Sunday, January 6, 2008

Iron Levels

One thing we learned at our conference this weekend was the importance of iron to a distance runner. Some of the best coaches in the country were telling horror stories of how their teams crashed and burned due to low iron levels in the blood. Even if the training went perfectly all season long, even if athletes never complained of any detrimental symptoms; things still went wrong when it counted, and these coaches discovered it was low iron levels. If they were trying to scare us, it kind of worked, but they offered us some solutions.

Before I get to the solutions, let me explain the problem. The U.S. Olympic committee has discovered that 90% of competitive female distance runners and 50% of competitive male distance runners have significant iron deficiencies. That is not good, obviously, especially since we are competitive distance runners.

What does iron do? Iron is essential for oxygen uptake in the blood. You can breathe in all the oxygen you want, but unless you have iron in your blood, the oxygen can't get to the muscles where it can go any good. Iron deficiencies are brought on through a number of things, including sweating, urinating, foot strike, as well as female monthly cycles. Stuff you can't really prevent, if you are a distance runner.

In fact, the U.S. Olympic doctors that we heard from said that there is no distance runner who can have too much iron. Normal sedentary people, sure, they run the risk of taking too much iron, but certainly not distance runners. In all of their years of testing runners, they have never seen a case where too much iron in a runner was detrimental. Which is good, it is like too much stretching, you really can't overdose on it if you are a big time runner.

So what's the solution? Some coaches said liquid iron drops, (expensive), other coaches suggested diets high in red meat (inconvenient). However, the host of the conference, the head coach at Grinnell College, suggested this. All-natural, Dessicated Liver Tablets, available at any drug store or vitamin store. (Yeah, they sound gross, but they are just pills.) By taking this form of ferrous iron, you can get the oxygen to stick your blood, and that allows the oxygen to get to your muscles.

This makes sense to me in a couple of ways. Physiologically, it makes total sense, Physiologically, it makes sense to me as well. Think about it, you spend all season long committing yourself to becoming a faster runner. You put in the miles, you hammer all the intervals, you eat well, you drink enough water, you get enough sleep. Imagine if you didn't do well at the end of the year, even with doing everything that was asked of you, and you found out the reason was because of low iron levels. I would be devastated, because that is the easiest problem to solve. A pill before you go to bed with a glass of orange juice every night. (Vitamin C helps with the uptake of iron, while calcium inhibits it. So take your iron at night, and your calcium in the morning.) It's not an overnight fix, it is something you need to start now if you want to get and stay healthy in your blood. But, it is safe and it is natural. It's insurance for your training.
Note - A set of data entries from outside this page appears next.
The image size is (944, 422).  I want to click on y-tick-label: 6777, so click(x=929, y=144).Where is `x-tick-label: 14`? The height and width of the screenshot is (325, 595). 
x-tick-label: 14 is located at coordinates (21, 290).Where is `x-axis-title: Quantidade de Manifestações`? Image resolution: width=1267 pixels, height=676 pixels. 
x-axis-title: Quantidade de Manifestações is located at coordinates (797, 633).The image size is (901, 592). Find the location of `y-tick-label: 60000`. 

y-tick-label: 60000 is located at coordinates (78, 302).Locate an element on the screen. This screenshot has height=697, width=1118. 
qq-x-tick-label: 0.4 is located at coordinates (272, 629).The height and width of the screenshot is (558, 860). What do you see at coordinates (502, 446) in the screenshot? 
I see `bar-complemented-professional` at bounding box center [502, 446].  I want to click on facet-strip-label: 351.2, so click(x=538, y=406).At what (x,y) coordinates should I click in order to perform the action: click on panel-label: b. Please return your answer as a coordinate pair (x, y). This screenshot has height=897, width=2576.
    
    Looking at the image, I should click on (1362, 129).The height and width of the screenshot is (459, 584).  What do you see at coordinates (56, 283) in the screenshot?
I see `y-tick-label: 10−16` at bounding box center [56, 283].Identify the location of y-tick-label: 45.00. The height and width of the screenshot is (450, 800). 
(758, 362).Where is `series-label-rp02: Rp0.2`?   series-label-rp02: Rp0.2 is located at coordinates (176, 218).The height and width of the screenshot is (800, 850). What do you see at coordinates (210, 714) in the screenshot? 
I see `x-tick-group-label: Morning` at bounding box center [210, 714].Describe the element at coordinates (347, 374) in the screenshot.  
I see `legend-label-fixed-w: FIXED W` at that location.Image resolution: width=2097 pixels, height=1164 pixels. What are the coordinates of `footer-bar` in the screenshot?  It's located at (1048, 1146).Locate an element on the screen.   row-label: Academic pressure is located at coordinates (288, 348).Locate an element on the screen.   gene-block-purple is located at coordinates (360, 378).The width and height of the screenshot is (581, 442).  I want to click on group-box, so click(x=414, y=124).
This is a supplement that is totally legal and ethical. Frank Shorter, the head of the U.S. Anti-Doping Agency, was presenting at the conference, and he thought the D.L.T.'s were a great idea. However, talk about this with your parents. Have the conversation. Explain to them what I tried to explain to you. Do not take anything without your parents knowledge. Have your parents contact me if they have more questions about it. But, it seems to me that the insurance you can buy for 4 bucks a month or so would be worth it, especially with all of the hard work you are putting in.

See you all for Spenst Hill on Monday!

SEP

UPDATE: If you buy iron supplements, don't buy multi-vitamins, that not the best iron for maximum absorption. Buy heme iron, ferrous iron. It is absorbed best with vitamin C.